TASK BRIEF
After going through the data, give the number of lines that contain the word "computer" as your sole answer.

SOURCE MATERIAL
::::

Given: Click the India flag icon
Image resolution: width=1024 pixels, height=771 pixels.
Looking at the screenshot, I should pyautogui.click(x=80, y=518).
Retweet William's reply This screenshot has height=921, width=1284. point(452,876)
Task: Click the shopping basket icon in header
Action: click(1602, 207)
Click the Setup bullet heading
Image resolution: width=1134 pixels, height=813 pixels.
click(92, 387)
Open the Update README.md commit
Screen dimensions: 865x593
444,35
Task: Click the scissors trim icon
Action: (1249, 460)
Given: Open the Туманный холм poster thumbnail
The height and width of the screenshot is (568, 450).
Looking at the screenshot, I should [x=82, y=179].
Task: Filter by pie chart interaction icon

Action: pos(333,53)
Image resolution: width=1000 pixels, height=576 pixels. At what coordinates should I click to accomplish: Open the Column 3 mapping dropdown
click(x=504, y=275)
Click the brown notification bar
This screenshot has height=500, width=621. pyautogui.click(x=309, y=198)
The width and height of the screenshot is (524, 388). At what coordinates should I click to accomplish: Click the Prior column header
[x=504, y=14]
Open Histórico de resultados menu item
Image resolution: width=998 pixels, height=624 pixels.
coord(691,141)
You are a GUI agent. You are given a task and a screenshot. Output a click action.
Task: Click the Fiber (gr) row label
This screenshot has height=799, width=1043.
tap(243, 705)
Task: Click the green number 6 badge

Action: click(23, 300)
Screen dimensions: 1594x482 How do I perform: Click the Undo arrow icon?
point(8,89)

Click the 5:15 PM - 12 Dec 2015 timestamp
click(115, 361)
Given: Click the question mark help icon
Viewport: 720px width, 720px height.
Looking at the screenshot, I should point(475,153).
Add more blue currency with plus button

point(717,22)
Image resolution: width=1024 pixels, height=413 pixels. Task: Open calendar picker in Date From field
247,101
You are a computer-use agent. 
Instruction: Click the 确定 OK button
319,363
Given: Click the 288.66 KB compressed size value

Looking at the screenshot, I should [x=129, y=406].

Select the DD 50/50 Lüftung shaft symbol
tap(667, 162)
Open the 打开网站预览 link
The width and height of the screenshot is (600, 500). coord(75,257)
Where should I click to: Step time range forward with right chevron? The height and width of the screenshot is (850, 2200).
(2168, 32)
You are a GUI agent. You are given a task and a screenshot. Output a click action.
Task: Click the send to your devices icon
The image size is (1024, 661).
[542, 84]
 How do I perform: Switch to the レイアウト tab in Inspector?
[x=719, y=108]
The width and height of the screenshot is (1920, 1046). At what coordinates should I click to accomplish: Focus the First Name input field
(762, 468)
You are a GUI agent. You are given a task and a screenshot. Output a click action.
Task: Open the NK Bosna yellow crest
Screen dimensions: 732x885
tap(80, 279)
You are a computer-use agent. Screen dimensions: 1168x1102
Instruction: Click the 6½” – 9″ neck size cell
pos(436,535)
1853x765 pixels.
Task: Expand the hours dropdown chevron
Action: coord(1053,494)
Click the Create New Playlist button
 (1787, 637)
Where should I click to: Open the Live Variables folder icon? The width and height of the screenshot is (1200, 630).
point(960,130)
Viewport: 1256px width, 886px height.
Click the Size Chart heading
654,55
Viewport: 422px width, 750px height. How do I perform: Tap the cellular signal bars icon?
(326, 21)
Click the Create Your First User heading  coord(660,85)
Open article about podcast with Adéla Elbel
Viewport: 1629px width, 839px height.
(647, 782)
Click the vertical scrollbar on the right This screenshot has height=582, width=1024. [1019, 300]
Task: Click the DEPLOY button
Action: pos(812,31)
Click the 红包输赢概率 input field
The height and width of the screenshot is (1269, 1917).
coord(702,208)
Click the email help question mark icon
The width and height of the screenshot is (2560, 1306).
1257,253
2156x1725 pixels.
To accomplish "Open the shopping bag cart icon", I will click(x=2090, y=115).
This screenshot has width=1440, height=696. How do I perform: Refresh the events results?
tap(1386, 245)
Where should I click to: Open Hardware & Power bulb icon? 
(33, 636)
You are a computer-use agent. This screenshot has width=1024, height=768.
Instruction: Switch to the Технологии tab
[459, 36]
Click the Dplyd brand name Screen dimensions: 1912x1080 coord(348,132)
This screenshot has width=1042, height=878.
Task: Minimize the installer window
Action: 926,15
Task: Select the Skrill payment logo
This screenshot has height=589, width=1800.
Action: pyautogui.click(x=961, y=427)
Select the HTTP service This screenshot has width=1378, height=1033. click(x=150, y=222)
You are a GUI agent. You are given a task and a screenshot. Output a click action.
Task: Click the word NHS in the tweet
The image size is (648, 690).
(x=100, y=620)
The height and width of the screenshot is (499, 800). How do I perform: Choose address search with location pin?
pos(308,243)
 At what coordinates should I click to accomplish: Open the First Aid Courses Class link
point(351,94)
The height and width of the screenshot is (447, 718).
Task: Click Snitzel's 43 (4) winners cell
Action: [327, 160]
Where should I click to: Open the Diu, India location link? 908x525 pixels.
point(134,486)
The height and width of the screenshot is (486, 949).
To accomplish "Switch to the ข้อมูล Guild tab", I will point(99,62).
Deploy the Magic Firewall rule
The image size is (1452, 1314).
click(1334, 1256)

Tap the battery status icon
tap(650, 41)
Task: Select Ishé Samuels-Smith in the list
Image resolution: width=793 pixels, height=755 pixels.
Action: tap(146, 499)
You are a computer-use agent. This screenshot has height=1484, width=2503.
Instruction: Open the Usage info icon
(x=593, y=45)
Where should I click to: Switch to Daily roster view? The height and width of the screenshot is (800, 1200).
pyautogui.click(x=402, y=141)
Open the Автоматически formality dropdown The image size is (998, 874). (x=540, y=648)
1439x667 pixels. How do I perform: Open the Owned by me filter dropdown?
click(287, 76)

::::

PROBLEM SOLUTION
4